6. Ease of expanding the system.
7. Ability to be manufactured in various shapes and sizes.

Membranes have a long life. Ultrafiltration membranes have been reported to have a useful life of more than two years and reverse osmosis membranes to have a useful life of more than five years. Membranes are made of various organic or inorganic materials. These materials include polymers, ceramics, metals, and liquids, with polymeric materials being the most widely used. Membrane performance is the origin of the choice of membrane material in the design of a membrane process. The performance of a membrane is determined by its physical and chemical properties.

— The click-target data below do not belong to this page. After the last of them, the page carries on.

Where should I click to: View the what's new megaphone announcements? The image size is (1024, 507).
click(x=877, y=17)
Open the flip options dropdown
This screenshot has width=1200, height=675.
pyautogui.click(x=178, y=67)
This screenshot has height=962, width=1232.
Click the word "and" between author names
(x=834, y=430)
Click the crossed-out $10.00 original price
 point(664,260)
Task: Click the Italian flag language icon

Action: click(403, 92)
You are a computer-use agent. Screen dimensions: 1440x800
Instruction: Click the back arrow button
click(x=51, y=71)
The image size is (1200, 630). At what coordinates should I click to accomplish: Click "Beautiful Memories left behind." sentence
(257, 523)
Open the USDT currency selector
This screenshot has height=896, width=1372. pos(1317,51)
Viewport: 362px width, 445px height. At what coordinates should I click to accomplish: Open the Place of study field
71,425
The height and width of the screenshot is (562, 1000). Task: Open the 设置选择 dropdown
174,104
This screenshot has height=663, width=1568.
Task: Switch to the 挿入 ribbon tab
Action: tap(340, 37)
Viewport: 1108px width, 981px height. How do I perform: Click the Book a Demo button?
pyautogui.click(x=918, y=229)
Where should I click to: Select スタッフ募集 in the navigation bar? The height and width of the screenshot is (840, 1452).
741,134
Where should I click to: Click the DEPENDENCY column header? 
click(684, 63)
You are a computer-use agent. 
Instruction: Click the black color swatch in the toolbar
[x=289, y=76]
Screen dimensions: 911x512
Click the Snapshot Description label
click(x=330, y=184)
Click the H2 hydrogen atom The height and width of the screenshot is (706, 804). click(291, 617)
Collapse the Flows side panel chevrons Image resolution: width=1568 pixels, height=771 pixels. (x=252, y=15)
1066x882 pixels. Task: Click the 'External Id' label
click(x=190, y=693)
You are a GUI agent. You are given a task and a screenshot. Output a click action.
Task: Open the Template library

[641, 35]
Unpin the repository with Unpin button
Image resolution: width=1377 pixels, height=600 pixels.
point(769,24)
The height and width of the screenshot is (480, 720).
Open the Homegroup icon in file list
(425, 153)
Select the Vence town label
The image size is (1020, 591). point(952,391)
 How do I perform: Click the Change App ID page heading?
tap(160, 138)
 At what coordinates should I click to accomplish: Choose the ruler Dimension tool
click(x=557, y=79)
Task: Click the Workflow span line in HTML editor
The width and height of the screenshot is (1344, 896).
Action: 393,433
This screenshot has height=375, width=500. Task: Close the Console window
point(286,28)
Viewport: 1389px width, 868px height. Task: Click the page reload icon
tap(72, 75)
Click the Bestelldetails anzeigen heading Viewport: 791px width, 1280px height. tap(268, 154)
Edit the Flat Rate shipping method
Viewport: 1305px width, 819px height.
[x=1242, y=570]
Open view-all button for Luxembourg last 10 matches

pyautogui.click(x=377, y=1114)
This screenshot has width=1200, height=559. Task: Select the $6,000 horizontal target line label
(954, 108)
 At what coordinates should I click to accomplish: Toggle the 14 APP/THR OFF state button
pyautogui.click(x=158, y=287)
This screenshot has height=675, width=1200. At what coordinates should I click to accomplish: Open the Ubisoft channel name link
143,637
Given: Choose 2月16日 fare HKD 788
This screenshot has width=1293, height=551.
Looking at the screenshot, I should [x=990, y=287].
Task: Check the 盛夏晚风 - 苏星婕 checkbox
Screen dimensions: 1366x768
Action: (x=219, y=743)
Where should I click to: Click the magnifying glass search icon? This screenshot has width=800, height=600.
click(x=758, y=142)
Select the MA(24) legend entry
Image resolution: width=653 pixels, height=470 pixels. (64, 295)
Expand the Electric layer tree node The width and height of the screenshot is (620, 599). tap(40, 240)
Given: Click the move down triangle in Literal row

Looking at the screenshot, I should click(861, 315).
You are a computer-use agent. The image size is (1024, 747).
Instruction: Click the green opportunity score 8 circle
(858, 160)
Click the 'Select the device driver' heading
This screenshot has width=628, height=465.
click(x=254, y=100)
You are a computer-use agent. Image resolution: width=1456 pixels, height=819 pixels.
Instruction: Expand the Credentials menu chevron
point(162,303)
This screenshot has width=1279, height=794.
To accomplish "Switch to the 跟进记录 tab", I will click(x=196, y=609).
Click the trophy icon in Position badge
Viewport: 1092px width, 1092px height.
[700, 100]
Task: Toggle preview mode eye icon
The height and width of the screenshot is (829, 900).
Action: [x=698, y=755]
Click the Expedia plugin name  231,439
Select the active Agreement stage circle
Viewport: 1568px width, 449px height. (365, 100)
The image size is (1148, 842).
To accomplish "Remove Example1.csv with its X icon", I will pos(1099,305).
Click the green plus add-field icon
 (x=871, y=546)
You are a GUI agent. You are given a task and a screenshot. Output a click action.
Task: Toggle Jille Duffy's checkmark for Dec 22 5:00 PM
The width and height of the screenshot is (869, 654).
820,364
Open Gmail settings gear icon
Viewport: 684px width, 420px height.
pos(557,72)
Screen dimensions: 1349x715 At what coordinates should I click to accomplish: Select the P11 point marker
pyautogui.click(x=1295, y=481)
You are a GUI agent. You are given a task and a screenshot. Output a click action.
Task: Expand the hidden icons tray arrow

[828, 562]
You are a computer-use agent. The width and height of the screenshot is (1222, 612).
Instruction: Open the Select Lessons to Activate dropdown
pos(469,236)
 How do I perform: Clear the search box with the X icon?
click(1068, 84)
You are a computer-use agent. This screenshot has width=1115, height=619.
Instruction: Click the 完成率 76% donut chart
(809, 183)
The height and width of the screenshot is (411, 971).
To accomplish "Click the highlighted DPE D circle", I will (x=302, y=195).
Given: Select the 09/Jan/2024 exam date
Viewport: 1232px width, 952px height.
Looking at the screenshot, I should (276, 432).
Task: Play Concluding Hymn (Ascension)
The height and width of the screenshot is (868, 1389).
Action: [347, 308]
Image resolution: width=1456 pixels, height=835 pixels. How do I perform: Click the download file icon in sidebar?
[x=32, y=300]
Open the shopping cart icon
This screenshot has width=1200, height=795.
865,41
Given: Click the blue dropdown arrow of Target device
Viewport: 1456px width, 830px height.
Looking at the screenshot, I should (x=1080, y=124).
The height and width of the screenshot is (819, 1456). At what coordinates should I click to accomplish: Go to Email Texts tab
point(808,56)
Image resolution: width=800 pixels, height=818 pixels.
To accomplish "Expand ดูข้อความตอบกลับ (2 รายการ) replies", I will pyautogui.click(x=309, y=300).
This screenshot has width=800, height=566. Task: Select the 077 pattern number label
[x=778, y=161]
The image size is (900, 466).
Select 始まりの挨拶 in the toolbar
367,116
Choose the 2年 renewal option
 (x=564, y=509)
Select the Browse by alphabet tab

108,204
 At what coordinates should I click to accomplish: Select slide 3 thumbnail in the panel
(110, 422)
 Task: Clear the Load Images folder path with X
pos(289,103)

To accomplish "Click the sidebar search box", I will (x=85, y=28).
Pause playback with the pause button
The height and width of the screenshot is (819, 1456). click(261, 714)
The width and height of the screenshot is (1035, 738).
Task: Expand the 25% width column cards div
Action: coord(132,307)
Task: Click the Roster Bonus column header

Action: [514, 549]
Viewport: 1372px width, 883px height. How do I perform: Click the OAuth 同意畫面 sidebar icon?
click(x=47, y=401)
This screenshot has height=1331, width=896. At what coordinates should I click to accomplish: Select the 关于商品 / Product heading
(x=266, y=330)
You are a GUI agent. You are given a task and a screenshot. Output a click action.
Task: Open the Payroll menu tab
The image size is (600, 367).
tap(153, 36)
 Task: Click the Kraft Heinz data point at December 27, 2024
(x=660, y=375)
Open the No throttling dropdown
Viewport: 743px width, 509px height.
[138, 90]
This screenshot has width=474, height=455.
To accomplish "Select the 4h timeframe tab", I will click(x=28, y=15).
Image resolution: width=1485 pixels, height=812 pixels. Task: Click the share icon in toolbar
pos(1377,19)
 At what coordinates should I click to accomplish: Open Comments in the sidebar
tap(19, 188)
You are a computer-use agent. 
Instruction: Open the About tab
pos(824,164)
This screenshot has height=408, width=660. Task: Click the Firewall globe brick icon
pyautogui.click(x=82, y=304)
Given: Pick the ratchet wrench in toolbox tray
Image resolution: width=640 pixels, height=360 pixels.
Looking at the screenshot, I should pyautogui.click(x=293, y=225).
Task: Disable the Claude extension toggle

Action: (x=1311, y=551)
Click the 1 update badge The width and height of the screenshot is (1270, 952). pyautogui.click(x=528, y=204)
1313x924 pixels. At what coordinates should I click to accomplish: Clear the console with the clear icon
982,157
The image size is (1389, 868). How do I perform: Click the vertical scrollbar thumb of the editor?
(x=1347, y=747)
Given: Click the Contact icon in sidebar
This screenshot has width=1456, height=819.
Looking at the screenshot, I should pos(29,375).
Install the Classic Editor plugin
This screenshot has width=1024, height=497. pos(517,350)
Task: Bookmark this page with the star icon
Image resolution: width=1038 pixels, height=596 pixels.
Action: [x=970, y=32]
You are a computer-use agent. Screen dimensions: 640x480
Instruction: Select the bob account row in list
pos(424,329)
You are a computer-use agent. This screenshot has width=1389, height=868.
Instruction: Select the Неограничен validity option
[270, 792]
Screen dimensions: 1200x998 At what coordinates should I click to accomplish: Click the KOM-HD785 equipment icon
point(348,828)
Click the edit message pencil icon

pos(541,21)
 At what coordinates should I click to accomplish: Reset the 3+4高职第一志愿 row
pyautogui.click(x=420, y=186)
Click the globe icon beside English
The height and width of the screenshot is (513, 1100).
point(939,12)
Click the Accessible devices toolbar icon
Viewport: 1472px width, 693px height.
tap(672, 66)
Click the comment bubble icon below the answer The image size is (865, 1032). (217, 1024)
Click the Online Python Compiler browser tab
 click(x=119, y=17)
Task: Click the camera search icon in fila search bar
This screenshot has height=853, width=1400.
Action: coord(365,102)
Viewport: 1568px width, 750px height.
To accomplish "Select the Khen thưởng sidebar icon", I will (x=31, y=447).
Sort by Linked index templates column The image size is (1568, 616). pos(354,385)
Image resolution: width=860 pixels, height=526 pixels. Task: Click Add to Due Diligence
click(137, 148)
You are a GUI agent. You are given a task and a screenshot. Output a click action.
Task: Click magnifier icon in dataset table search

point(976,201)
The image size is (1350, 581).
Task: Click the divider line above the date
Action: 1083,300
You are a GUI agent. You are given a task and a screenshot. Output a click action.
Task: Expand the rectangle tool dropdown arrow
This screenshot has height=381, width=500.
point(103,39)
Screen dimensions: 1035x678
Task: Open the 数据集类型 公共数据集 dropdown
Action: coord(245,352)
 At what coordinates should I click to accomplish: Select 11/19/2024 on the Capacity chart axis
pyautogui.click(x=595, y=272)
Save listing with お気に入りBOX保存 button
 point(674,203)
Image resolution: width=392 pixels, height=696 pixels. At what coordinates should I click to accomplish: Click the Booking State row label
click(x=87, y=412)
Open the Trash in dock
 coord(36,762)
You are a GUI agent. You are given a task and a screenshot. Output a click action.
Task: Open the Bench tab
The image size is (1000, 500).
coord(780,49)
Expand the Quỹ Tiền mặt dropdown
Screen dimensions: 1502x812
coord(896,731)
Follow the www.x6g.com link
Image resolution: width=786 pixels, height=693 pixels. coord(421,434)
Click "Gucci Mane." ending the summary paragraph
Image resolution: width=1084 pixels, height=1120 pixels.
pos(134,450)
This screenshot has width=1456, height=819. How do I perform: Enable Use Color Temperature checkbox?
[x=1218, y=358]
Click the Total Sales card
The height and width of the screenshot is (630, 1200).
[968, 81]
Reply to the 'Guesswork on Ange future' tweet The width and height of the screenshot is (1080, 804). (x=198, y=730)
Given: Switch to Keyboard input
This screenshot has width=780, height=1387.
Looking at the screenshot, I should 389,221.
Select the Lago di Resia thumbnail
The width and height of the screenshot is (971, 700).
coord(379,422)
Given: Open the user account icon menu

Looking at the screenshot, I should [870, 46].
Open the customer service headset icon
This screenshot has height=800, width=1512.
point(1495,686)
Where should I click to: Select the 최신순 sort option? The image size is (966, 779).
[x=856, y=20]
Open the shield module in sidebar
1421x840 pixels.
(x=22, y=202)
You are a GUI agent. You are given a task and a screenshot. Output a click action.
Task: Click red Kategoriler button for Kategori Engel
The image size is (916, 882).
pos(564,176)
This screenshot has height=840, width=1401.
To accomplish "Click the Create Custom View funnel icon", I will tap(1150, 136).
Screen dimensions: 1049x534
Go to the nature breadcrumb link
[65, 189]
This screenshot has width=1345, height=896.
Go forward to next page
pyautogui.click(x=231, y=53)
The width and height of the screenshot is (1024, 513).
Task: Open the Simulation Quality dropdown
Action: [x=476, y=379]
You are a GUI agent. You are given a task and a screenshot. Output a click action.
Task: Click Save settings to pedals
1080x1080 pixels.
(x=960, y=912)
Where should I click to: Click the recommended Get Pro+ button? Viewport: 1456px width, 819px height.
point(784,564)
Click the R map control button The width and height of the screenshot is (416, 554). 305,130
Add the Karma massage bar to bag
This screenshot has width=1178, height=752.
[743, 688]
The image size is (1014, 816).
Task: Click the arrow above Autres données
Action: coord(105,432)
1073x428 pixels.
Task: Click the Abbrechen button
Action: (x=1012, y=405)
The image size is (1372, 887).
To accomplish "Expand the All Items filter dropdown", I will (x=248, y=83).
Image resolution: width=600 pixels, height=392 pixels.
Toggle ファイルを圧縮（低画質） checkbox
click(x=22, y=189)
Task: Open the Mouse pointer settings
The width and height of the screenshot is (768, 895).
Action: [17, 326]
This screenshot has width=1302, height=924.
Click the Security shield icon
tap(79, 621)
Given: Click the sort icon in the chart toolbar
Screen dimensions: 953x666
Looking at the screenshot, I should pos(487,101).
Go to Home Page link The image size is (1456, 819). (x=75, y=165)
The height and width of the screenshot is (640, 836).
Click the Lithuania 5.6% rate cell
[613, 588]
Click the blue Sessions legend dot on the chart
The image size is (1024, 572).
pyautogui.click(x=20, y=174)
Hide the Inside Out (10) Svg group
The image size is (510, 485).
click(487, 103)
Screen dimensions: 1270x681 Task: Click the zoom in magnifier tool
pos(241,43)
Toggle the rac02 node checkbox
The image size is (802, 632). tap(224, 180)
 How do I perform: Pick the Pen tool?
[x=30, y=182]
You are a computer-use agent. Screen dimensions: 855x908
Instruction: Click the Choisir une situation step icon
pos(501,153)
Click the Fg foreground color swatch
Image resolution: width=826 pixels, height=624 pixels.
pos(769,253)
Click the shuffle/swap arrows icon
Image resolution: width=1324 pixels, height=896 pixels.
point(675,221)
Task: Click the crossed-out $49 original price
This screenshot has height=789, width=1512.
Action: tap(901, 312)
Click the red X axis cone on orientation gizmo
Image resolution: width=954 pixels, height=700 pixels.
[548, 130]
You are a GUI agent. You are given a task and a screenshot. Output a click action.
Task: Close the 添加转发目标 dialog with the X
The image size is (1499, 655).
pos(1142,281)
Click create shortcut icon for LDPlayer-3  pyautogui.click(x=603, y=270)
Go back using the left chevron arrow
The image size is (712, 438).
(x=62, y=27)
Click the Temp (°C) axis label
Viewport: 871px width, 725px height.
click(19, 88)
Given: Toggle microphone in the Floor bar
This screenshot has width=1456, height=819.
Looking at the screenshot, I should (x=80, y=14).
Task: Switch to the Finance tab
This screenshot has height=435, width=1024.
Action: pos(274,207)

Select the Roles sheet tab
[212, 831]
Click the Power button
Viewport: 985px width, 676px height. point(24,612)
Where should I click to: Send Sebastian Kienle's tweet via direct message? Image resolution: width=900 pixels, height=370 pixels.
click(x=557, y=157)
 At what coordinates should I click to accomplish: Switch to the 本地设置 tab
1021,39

Chemical properties and physical properties of the membrane

The chemical properties of a membrane include its reactivity with other materials, surface charge, and ability to adsorb other substances. The physical properties of a membrane include the size, shape, and type of pores in the membrane, mechanical strength, and thermal resistance. The hydrophobicity or hydrophilicity of a membrane is determined by its physical and chemical properties. The most fundamental variables that determine the physical and chemical properties of a membrane include the raw materials used, the method of construction, and the membrane modification operations.

Polymer membranes are used more than other membranes. The application of each membrane depends on the environmental conditions. For example, membranes made of cellulose nitrate or cellulose acetate are sensitive to heat, chemicals and biological materials. To prevent their deterioration, the pH of the environment must be acidic and between 4 and 6.5 and the membrane temperature must be within the normal range. Membranes produced from cellulose derivatives hydrolyze rapidly in alkaline environments. Teflon (PTFE) membranes have greater resistance compared to cellulose membranes. They are resistant to acidic and basic environments and chemicals except cyclic hydrocarbons at high temperatures. These membranes can withstand temperatures from 100 to 300 degrees Celsius. Teflon membranes are mechanically reinforced with polyethylene holders so that they do not get damaged in case of movement. Membranes made of polyvinyl chloride (PVC) in pure form or mixed with other polymers have good resistance to relatively strong acids and bases, but they soften at temperatures above 65°C.

The membrane needs to be cleaned after use for some time. This is done with chemicals. The choice of cleaning chemical depends on the type of polymer used in the membrane. For example, membranes made of polyamide, which have good resistance to solvents and are capable of being sterilized by autoclaving, are highly sensitive to chlorine in chemicals, and as a result, chlorine-containing substances cannot be used to clean these membranes.

The structure of the membrane is called membrane morphology and plays a fundamental role in how it functions.

Solid membranes have two main structures:

1. (Porous membranes)
2. (Non-porous membranes)

In porous membranes, the size of the pores and their distribution vary. Membranes are classified based on the size of their pores as follows:

1. Large pores: Membranes with an average pore size greater than 20 nm.
2. Medium pores: These are membranes whose average pore size is between 20 and 1 nanometers.
3. Small pores: These include membranes whose average pore size is less than 1 nanometer.

According to the above definition, microfiltration membranes have large pores, ultrafiltration membranes have medium pores, and nanofiltration membranes have small pores. Reverse osmosis membranes are without pores.